INPUT RECORDS:
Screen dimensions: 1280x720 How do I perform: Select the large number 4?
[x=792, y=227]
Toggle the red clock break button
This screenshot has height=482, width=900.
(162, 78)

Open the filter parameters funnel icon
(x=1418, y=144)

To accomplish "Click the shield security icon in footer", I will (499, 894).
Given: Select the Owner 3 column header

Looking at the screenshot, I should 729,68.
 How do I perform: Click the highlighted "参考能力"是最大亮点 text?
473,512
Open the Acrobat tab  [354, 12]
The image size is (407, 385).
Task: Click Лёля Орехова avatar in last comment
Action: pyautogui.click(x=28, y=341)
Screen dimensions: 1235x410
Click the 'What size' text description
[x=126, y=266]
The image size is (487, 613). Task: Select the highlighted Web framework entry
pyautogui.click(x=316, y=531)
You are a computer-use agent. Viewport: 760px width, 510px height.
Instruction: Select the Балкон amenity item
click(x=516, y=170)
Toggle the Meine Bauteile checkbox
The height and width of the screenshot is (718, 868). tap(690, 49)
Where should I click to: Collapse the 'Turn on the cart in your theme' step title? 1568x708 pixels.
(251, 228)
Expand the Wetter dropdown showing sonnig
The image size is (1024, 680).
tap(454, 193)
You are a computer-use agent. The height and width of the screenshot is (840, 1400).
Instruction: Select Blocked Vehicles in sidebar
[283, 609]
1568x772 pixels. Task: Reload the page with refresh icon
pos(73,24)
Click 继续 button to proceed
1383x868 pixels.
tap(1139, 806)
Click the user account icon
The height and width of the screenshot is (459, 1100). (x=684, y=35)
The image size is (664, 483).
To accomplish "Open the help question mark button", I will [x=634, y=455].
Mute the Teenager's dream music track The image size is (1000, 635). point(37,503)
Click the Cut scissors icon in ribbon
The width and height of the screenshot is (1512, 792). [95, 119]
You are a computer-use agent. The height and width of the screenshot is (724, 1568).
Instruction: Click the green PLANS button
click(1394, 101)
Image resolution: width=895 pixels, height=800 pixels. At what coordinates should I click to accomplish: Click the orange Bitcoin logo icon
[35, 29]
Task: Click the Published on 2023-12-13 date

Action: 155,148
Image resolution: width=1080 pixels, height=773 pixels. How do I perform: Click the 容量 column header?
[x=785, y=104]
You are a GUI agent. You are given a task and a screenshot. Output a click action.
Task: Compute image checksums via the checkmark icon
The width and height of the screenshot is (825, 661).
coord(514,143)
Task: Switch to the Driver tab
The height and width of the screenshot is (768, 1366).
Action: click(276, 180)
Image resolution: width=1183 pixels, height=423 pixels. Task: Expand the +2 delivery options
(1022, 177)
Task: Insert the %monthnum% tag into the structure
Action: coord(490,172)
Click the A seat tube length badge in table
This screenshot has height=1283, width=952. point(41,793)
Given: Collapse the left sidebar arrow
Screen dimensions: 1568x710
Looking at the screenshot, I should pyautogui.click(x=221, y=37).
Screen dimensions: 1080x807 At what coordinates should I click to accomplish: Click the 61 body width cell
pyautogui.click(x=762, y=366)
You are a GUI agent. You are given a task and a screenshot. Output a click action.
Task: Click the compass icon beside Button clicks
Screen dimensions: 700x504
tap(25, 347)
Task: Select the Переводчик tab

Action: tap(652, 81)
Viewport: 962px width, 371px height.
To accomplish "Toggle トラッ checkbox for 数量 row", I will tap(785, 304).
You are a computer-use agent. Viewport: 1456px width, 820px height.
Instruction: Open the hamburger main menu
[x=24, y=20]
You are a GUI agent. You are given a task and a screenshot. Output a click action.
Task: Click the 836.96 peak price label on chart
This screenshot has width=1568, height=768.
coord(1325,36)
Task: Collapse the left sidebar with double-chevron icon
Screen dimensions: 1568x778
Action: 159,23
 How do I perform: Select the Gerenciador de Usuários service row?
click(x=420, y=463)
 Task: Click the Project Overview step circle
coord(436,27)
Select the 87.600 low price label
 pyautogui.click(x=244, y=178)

WHAT TO DO: For each line in the data that holds the word "Viewport", copy the line.

SOLUTION:
You are a computer-use agent. Viewport: 760px width, 510px height.
Viewport: 962px width, 371px height.
You are a computer-use agent. Viewport: 1456px width, 820px height.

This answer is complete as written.